Daring Bakers: We're Mess'n with Pizza!




Well here we are for another round from Daring Bakers! I was so happy to hear that our monthly challenge was pizza! Our Daring Baker hostess this month is Rosa of Rosa's Yummy Yum. Thank you so much Rosa!!



For my topping I chose the last of our fresh tomatoes from our garden and the last of my basil too. I also added thin slices of red onion, garlic, lots of mozzarella cheese, a sprinkling of tarragon, fresh mushrooms and thin slices of my last sweet purple pepper. This is the first time I ever sprinkled tarragon but it was so good with the garlic, basil and tomatoes, I'm sure I will use tarragon again!



Basic Pizza Dough
Recipe adapted from The Bread Baker's Apprentice: Mastering the Art of Extraordinary Bread by Peter Reinhart

Makes 6 pizza crusts (about 9-12 inches).

4 1/2 c. flour
1 3/4 tsp salt
1 tsp instant yeast
1/4 c. olive oil
1 3/4 c. water, ice cold (40°F/4.5°C)
1 Tbsp sugar
semolina/durum flour or cornmeal for dusting

DAY ONE

Mix together the flour, salt and instant yeast in a big bowl.
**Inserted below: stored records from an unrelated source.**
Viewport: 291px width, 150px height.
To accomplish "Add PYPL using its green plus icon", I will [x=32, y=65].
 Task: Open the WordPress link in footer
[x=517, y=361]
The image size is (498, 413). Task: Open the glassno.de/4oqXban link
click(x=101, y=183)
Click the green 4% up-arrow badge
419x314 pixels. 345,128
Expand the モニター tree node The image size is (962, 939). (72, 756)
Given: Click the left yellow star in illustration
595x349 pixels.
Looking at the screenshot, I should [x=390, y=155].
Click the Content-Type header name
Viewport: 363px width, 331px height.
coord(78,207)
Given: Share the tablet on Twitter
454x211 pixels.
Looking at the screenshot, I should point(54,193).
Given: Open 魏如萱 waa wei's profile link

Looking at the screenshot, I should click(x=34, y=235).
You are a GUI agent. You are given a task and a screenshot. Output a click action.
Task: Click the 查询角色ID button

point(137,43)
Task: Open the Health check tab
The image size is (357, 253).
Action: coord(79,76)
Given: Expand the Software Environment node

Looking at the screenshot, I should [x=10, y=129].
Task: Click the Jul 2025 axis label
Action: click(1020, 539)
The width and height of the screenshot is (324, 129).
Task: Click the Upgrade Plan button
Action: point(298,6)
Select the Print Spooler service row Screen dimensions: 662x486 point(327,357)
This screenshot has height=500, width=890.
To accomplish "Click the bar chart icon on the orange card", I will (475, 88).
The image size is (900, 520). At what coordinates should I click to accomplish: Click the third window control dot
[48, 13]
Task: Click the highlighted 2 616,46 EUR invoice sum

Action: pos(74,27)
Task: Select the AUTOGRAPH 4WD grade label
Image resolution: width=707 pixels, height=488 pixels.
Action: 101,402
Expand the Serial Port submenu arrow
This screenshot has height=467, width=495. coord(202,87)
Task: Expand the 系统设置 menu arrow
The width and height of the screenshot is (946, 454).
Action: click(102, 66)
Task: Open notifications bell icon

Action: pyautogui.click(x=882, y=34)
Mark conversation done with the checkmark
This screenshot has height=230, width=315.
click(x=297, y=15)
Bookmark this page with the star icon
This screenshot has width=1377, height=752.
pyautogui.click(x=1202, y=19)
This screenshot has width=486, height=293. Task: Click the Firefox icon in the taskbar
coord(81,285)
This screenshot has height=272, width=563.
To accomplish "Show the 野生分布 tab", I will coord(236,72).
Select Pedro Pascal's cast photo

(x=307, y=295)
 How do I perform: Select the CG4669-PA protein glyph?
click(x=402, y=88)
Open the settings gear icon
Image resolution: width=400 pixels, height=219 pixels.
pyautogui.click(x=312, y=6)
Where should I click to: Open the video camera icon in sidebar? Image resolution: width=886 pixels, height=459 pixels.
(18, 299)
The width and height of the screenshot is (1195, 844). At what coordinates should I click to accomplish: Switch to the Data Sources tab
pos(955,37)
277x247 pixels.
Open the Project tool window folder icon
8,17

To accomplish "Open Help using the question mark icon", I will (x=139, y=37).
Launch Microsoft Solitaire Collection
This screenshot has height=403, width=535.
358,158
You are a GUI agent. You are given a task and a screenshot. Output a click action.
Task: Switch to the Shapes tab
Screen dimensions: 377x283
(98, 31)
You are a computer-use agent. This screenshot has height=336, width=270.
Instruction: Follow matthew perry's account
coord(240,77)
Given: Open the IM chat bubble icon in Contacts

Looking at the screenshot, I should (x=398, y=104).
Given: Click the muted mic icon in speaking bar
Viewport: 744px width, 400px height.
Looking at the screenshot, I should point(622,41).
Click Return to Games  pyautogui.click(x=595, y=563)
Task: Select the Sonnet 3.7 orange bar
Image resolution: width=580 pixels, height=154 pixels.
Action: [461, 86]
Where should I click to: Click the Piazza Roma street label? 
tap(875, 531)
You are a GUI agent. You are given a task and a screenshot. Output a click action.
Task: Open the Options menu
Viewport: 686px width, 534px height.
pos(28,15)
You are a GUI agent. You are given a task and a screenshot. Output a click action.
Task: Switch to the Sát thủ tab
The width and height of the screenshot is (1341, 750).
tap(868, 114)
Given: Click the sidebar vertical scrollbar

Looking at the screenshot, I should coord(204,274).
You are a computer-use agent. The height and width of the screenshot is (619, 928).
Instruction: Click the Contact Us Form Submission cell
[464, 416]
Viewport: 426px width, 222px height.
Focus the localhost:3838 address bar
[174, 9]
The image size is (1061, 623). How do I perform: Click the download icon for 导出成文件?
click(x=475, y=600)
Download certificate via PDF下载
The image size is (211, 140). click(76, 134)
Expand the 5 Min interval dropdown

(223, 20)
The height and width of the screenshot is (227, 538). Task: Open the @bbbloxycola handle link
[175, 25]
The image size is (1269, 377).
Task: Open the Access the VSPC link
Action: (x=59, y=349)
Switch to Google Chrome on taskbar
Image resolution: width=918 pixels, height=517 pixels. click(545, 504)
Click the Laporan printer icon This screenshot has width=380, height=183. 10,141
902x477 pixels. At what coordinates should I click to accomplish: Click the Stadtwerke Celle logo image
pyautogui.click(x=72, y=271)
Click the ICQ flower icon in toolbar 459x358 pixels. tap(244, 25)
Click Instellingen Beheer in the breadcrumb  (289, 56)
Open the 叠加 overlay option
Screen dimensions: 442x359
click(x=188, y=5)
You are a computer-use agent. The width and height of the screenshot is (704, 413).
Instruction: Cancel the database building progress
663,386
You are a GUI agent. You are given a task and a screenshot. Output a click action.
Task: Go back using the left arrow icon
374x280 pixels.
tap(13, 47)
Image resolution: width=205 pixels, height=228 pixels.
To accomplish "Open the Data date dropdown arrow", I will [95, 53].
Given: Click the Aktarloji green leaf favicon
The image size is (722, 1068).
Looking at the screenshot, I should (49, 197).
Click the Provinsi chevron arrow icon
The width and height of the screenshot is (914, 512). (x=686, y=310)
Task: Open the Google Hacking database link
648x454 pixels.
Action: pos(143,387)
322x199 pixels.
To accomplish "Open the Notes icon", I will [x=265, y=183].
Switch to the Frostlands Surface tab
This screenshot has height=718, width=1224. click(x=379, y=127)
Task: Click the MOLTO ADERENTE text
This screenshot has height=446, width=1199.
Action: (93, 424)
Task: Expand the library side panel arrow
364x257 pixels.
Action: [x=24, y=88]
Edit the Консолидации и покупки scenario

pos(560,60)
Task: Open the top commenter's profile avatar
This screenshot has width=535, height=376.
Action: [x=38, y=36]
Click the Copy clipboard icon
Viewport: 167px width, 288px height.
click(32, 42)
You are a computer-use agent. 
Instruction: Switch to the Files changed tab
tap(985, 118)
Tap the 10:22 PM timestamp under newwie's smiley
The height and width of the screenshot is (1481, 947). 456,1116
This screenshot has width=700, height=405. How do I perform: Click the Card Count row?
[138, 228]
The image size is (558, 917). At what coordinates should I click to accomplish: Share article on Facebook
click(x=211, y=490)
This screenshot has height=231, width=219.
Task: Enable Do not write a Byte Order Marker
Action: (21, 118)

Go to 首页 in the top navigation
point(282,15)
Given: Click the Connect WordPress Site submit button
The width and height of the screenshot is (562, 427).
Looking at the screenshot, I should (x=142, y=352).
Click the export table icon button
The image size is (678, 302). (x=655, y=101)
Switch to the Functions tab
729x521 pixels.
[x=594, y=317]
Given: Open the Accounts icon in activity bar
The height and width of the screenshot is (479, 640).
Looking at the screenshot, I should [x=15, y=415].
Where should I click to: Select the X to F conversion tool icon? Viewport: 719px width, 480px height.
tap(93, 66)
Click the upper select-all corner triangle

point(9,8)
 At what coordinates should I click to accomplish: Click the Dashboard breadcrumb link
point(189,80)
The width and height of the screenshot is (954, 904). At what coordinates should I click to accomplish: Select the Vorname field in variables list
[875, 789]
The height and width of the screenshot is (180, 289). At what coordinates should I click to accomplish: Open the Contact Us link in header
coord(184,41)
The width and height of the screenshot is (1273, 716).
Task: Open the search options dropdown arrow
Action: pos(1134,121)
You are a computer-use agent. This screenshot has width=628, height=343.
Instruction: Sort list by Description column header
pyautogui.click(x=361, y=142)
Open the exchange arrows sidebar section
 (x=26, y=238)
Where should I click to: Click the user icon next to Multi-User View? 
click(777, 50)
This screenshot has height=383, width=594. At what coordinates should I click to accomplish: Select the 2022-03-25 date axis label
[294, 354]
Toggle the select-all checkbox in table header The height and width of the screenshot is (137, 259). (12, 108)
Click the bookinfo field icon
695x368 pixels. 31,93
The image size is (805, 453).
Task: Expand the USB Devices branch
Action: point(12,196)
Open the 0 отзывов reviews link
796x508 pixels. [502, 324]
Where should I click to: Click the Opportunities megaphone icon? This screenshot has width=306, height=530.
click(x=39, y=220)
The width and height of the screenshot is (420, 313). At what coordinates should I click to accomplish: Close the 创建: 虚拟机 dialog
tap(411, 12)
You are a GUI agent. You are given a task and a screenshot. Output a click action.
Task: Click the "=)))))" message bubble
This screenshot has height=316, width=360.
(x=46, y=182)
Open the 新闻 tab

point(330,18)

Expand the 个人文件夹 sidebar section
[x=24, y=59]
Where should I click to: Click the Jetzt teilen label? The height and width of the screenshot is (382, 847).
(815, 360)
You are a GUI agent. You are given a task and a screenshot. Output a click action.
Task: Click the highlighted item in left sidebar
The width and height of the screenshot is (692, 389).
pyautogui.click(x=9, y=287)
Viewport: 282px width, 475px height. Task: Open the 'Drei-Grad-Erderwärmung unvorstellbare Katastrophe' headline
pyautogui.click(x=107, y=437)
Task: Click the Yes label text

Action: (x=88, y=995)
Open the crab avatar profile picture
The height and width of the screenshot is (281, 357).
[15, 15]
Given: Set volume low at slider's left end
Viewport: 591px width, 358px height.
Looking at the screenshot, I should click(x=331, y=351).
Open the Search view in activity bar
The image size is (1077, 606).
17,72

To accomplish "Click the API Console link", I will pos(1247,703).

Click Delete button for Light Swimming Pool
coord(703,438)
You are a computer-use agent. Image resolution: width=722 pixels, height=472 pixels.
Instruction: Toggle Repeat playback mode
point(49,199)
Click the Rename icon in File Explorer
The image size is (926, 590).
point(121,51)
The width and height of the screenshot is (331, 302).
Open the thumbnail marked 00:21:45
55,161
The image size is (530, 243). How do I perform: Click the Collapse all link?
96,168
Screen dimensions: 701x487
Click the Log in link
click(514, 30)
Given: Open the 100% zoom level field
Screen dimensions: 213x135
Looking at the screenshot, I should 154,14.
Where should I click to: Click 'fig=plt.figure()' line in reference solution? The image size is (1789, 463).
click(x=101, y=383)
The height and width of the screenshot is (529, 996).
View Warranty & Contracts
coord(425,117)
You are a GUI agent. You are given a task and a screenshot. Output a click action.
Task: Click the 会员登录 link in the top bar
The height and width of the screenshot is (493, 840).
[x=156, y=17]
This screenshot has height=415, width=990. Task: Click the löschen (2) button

Add the oil, sugar and cold water and mix well (with the help of a large wooden spoon or with the paddle attachment, on low speed) in order to form a sticky ball of dough. On a clean surface, knead for about 5-7 minutes, until the dough is smooth and the ingredients are homogeneously distributed. If it is too wet, add a little flour (not too much, though) and if it is too dry add 1 or 2 teaspoons extra water. The finished dough should be springy, elastic, and sticky, not just tacky, and register 50°-55°F/10°-13°C.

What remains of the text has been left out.